I suppose then that you would explain why Alduin won't engage Dovakiin in combat at other points in the game is just for show, so the show can go on?
Remember with Delphine and the burial ground? There are other times, too, if you happen to be at the right burial ground at the right time, you'll catch him resurrecting another dragon, but he flies off leaving the other dragon to fight you.
He treats you with contempt. He speaks to you in dragon language and then laments you don't even know what he's saying, that you shouldn't be calling yourself Dovahkiin, then tells the dragon he just raised to kill you. It doesn't take absurd leaps to work out his actions after that event. Either he still thinks you're contemptible and isn't going to bother coming down there to fight you himself, or he's smart enough to
definitely not come down there to fight you himself. The former is more likely, since he immediately makes to kill you when you break out a damn
Elder Scroll and learn Dragonrend by tearing your way through time with it, showing that, huh, probably can't just keep raising dragons and letting the problem solve itself, might have to personally go get this 'Dovahkiin'. The storytelling is poor beyond belief regarding Alduin and the main quest, it's a classic Heroes Journey that falls flat on its face instead of having any real flair and flourish to raise it up.
Why do people massively overthink something so simple? This isn't even meant to be difficult. The two dimensional, designated bad guy, a**hole nature of Alduin is
one of the narrative flaws of the game. He's just a big scaly monster with "Endgame Boss" stamped to his face, so people just don't give a damn when they pound that face in at Sovngarde. Quite a lot of people
don't even realise they just blitzed the main quest. Alduin has approximately the same motivations of a guy tying women to train tracks, he has the depth of a rapidly evaporating puddle of pee. Main Bad Guy turns up at the start of the story to kill a bunch of people and set the scene, because he's a dick and we need to see that, inadvertantly saves the very Hero of the story, OMG that's a new twist, said Hero then goes on a journey during which he makes friends, learns lessons about himself and how he's special and other such things, is treated like a whelp by the Main Bad Guy, who is a dick dontchaknow, then the Hero proves himself, Main Bad Guy turns up for Final Confrontation, gets anus handed to him on a silver platter studded with precious gemstones, runs away to his Tower Of Evil shaking his fist and probably saying something about getting you next time Gadget, is pursued by Mighty Hero (Upgrade from Hero! Good going!), and is killed in Proper Final Confrontation. The End.

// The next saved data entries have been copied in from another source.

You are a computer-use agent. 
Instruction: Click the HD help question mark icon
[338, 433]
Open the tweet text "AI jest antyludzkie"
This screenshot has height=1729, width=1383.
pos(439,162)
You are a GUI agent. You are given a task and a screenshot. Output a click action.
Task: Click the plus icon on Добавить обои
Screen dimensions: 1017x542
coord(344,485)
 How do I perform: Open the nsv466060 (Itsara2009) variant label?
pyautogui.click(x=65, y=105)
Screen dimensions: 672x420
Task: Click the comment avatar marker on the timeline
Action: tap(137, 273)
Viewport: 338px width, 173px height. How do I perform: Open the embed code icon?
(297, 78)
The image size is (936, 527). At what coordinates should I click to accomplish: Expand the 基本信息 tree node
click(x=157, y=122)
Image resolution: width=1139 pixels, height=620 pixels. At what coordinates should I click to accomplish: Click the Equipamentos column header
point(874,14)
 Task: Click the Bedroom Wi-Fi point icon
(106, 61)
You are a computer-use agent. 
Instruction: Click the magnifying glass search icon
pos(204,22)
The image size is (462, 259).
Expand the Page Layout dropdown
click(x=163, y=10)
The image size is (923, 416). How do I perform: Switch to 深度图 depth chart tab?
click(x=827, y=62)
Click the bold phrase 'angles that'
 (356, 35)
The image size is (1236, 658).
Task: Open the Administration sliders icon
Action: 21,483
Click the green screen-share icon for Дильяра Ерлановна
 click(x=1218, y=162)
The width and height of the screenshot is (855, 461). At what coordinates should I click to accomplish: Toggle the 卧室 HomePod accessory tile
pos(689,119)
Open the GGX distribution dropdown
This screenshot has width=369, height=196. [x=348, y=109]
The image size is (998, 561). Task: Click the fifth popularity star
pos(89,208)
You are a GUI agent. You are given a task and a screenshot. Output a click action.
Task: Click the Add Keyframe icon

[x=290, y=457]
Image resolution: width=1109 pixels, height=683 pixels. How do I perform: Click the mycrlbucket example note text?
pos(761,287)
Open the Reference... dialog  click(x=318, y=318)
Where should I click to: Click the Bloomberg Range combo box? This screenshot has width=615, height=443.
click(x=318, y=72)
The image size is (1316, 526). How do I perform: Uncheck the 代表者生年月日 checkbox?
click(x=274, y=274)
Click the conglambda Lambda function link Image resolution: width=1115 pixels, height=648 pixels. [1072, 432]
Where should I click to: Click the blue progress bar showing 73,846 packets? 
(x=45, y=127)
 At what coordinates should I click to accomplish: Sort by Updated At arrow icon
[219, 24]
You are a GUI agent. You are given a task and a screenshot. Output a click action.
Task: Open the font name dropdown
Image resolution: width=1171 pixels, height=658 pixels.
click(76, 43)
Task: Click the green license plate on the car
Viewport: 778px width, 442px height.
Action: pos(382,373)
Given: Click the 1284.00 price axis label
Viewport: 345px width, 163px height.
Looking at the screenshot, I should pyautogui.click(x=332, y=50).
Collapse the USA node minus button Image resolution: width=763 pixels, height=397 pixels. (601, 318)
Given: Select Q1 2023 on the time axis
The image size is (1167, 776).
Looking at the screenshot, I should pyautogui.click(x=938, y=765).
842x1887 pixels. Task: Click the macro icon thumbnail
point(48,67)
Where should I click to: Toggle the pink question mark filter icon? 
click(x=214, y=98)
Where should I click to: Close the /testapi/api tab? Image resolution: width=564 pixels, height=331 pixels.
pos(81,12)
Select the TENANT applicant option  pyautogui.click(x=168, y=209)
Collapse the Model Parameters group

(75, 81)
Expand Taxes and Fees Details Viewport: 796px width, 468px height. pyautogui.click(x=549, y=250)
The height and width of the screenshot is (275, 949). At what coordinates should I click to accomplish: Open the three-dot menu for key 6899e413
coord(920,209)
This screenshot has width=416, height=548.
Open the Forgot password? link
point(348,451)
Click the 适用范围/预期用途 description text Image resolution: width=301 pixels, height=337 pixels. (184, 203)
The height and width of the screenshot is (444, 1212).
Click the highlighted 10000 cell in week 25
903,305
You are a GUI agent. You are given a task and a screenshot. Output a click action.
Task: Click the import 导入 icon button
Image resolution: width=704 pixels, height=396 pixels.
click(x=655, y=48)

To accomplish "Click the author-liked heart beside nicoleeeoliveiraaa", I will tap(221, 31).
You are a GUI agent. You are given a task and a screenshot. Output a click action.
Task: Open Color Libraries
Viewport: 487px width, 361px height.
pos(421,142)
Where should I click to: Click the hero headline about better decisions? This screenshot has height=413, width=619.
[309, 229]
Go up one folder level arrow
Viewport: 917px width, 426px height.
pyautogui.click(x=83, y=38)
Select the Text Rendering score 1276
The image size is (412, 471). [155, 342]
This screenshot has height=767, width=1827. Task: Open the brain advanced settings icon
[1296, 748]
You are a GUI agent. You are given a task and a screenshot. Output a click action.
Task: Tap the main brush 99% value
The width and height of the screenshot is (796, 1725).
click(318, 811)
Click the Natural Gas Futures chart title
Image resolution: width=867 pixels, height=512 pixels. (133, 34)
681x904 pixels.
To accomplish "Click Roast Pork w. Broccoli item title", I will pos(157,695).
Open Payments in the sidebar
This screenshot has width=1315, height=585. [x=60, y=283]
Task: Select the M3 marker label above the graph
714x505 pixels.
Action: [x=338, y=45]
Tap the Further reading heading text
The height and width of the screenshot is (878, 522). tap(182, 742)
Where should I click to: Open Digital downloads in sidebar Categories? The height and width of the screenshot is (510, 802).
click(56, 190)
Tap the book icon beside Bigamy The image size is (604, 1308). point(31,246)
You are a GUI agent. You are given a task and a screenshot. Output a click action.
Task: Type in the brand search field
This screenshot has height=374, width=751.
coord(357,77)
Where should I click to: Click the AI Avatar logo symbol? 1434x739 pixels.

At least Dagoth Ur was erudite. At least he had motivations. Damn, the guy was happy to sit down for a conversation over tea and crumpets before the screaming and stabbing started. By the end of Morrowind you were pretty damn sure Vivec and the Tribunal were just as bad as Dagoth Ur. And Oblivion realised Mehrunes Dagon would be about as interesting an antagonist as....well, Alduin, so they used Mankar Camoran to give character to the bad guys and used Mehrunes Dagon as a kind of fantasy equivalent to a nuke instead, his one dimensional motivation was properly utilised by making him a personified apocalypse and shunting proper Bad Guy duties onto a guy who could talk in a slightly broader fashion and with greater motivational depths than KNEEL BEFORE ZOD!
Why did Alduin burn down Helgen? He's evil. One dimensionally so. Why doesn't he just immediately kill an enemy like any good, neutral or pragmatic person would instead of treating them with contempt and mockery up until the point that, ooops, the enemy has become massively powerful? He's evil. One dimensionally so. Why is he the only dragon with a unique, armoured, more spiky and more black look? He's evil. One dimensionally so. We do we end up not giving a damn? He's evil. One dimensionally so. His name is 'Destroyer Devour Master' for heavens sake!
Come to think of it, if Alduin got any more unthinkingly one dimensional (by taking out his
one line of dialogue), it would cause a paradox where he'd inadvertantly become more complicated through the mysteriousness of his silence.